Data supplied:

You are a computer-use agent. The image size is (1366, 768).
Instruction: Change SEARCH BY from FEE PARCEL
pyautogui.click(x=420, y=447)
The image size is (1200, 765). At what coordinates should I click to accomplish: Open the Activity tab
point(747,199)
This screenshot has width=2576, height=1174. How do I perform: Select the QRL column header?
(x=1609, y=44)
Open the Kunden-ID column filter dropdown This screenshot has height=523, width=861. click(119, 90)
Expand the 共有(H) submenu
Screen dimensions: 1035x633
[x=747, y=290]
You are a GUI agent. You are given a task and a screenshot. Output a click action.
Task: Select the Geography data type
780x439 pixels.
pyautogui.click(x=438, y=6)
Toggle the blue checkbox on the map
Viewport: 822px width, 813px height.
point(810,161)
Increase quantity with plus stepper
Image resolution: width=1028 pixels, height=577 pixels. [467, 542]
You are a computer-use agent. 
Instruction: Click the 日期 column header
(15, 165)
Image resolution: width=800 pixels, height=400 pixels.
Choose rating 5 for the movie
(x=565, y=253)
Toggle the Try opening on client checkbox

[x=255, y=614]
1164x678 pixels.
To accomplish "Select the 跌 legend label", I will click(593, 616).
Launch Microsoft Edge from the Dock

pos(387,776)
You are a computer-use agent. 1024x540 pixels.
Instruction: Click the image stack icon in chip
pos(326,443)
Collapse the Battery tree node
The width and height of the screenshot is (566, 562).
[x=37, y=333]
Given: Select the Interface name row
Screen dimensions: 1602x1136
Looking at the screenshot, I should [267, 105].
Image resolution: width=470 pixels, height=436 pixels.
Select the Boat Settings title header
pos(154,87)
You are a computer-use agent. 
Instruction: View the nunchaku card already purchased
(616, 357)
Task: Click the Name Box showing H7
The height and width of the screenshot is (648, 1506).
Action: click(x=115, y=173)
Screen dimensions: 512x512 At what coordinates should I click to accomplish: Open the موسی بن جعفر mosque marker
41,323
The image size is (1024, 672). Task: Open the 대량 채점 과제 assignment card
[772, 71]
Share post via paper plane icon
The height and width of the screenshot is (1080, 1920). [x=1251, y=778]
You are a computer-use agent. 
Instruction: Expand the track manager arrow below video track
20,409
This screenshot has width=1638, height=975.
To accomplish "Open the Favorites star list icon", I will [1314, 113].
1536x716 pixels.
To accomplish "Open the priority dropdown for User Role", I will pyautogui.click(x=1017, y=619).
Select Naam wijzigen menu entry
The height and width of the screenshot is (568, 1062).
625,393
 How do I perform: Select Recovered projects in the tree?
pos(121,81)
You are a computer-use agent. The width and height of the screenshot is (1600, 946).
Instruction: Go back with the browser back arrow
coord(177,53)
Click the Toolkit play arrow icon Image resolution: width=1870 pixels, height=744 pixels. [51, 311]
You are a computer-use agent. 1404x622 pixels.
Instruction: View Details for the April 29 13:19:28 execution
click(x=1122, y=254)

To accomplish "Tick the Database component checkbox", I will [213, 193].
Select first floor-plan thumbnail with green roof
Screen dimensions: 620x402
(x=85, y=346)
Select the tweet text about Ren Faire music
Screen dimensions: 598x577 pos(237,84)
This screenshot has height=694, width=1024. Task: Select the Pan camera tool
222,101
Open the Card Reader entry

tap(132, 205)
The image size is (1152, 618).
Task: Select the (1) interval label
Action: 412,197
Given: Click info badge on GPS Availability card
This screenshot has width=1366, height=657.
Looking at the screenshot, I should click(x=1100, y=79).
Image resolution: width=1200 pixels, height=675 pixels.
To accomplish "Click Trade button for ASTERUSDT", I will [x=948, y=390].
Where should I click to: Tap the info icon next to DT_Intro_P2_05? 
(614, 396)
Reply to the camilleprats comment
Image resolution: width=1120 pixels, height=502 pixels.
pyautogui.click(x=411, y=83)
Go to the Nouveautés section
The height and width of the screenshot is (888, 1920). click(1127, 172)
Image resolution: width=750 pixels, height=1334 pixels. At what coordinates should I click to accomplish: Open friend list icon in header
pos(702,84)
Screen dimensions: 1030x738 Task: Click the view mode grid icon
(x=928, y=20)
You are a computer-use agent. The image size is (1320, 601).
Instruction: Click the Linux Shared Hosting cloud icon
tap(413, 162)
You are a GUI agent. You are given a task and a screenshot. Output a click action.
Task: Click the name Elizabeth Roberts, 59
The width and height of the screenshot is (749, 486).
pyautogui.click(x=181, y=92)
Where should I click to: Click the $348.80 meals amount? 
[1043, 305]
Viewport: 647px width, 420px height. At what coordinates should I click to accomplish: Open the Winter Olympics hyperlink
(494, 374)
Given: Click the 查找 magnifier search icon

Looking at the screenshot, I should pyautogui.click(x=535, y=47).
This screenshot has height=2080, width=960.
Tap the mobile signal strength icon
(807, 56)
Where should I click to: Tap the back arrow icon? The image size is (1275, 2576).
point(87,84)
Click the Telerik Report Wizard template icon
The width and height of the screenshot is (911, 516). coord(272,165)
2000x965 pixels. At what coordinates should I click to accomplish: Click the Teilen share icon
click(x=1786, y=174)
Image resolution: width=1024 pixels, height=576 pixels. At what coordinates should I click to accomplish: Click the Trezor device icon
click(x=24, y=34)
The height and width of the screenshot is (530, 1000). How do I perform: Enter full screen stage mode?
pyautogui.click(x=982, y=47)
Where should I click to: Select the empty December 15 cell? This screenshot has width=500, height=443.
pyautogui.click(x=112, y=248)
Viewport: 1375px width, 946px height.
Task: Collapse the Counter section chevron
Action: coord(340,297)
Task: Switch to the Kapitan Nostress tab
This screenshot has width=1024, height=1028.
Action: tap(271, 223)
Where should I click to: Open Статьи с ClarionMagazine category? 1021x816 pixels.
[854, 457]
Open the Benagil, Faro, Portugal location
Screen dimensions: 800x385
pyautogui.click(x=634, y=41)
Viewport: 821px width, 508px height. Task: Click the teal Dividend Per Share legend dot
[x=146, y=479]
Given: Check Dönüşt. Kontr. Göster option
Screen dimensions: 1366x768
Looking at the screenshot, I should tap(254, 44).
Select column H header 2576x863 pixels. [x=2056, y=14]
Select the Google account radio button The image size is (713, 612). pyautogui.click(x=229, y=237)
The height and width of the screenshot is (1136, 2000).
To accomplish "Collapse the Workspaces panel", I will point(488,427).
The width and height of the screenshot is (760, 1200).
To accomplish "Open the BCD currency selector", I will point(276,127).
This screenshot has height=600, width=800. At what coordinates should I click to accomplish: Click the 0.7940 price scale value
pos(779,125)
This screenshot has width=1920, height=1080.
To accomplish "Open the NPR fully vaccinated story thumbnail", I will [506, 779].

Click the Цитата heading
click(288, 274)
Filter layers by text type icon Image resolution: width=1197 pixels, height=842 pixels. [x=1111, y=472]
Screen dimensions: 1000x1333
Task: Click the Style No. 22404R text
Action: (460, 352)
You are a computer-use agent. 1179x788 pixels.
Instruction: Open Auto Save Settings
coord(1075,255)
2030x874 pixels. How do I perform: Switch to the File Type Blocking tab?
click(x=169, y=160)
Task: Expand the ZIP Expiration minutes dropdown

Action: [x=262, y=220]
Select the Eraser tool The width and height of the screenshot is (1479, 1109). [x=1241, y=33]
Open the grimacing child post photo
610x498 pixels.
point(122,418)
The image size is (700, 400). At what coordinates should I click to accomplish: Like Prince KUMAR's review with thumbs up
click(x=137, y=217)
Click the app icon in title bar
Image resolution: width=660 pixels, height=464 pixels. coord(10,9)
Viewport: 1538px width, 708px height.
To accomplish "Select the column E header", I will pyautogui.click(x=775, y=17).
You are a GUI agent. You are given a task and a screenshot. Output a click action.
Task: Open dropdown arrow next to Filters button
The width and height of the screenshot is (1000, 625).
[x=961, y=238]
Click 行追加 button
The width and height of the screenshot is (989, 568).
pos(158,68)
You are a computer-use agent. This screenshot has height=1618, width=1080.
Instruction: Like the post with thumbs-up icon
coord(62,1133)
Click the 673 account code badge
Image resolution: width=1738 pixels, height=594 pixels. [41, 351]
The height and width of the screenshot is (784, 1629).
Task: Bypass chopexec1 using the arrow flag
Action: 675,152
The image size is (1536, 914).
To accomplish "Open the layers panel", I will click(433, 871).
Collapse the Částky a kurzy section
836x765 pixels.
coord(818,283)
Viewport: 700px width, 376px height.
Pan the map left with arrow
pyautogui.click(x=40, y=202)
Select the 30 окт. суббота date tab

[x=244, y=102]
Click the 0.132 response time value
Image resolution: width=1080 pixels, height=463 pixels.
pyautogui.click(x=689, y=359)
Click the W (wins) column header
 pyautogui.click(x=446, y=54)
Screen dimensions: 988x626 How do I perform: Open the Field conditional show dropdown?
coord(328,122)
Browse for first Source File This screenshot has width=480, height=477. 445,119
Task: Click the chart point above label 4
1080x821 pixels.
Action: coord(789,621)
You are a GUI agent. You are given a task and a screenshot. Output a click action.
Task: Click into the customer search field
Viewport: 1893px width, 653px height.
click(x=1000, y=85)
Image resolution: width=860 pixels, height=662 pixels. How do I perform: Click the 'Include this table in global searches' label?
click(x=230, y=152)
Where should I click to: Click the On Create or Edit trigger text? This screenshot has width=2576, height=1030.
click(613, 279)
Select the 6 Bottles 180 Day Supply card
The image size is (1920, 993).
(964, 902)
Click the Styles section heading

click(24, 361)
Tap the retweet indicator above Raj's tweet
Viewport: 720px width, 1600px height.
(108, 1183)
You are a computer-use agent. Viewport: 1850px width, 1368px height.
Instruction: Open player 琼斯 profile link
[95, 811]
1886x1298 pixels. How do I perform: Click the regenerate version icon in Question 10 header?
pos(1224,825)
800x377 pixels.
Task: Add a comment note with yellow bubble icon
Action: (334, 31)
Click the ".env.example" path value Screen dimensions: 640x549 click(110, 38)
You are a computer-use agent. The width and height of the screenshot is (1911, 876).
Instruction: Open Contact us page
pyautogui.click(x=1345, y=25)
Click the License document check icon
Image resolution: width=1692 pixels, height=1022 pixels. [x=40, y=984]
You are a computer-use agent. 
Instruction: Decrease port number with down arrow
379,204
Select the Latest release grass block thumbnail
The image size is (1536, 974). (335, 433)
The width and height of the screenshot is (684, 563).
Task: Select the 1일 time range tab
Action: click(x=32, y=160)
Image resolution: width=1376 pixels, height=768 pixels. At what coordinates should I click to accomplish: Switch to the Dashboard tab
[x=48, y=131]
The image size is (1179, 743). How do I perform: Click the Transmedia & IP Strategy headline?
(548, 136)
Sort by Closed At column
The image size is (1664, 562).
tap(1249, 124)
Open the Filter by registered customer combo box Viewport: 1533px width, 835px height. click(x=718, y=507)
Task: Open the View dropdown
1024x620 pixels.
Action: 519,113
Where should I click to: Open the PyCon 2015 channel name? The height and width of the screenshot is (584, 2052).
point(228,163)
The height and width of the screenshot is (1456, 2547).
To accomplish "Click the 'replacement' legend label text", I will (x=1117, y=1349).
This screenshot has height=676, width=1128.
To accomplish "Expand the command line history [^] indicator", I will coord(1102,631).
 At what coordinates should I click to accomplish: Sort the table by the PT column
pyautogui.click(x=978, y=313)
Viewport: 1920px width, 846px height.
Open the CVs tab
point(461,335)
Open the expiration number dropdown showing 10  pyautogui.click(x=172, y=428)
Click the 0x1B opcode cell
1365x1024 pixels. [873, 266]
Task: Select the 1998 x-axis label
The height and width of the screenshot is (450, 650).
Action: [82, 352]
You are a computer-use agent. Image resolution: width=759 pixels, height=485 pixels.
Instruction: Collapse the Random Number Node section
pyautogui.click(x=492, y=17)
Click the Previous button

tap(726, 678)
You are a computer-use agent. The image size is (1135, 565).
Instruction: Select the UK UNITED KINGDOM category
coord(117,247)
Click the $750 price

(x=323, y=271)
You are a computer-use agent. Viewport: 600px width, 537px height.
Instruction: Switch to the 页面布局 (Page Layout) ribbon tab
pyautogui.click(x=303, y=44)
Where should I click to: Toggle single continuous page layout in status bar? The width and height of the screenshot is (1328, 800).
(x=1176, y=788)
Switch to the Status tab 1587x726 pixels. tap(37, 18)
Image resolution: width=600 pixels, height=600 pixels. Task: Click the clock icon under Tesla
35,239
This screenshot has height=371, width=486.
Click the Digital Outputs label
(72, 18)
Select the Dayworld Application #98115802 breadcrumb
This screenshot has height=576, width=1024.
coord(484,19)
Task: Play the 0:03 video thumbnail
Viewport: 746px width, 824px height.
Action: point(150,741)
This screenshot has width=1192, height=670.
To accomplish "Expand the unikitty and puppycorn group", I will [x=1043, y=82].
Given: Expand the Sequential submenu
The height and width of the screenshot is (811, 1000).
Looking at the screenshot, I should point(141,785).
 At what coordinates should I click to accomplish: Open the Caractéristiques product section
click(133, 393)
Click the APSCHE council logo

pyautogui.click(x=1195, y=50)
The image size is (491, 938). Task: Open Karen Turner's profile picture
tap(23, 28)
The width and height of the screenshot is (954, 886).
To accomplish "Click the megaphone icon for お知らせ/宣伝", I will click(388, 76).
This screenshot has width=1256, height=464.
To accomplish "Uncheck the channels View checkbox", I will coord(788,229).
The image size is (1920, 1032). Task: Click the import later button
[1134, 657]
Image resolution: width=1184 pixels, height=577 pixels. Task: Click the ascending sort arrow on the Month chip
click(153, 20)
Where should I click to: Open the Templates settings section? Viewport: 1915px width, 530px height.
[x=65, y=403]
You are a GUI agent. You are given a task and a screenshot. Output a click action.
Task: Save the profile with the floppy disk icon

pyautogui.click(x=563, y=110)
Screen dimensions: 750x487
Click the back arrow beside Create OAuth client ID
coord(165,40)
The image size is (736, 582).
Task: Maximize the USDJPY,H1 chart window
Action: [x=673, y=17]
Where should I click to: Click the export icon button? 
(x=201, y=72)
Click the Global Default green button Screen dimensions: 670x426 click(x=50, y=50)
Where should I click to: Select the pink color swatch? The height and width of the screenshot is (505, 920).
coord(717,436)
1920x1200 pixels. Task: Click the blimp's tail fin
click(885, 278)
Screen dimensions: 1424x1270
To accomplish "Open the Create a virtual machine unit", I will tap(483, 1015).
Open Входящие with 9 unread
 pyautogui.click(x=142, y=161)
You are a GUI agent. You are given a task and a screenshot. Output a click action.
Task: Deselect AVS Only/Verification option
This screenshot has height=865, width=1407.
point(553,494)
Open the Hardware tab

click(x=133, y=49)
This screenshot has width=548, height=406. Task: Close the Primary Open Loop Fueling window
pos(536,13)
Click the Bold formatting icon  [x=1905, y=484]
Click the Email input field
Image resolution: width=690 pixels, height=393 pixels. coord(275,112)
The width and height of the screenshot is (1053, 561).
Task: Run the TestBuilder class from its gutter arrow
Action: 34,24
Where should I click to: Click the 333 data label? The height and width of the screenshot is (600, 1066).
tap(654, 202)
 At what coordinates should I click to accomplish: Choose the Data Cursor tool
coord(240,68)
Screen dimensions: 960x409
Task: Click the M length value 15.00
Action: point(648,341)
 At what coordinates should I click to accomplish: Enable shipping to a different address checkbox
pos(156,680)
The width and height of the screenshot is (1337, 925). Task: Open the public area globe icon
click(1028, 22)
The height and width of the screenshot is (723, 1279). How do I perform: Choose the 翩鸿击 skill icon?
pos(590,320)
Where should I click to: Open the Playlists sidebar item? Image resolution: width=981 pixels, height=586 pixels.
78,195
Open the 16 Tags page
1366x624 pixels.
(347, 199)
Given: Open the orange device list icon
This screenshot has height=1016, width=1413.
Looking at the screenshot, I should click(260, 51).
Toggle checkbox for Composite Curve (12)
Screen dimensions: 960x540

Exercise description:
Starting at the top of the listing above, repeat every line exactly until the line that contains "Image resolution: width=800" has been repeated too.

Finished task:
You are a computer-use agent. The image size is (1366, 768).
Instruction: Change SEARCH BY from FEE PARCEL
pyautogui.click(x=420, y=447)
The image size is (1200, 765). At what coordinates should I click to accomplish: Open the Activity tab
point(747,199)
This screenshot has width=2576, height=1174. How do I perform: Select the QRL column header?
(x=1609, y=44)
Open the Kunden-ID column filter dropdown This screenshot has height=523, width=861. click(119, 90)
Expand the 共有(H) submenu
Screen dimensions: 1035x633
[x=747, y=290]
You are a GUI agent. You are given a task and a screenshot. Output a click action.
Task: Select the Geography data type
780x439 pixels.
pyautogui.click(x=438, y=6)
Toggle the blue checkbox on the map
Viewport: 822px width, 813px height.
point(810,161)
Increase quantity with plus stepper
Image resolution: width=1028 pixels, height=577 pixels. [467, 542]
You are a computer-use agent. 
Instruction: Click the 日期 column header
(15, 165)
Image resolution: width=800 pixels, height=400 pixels.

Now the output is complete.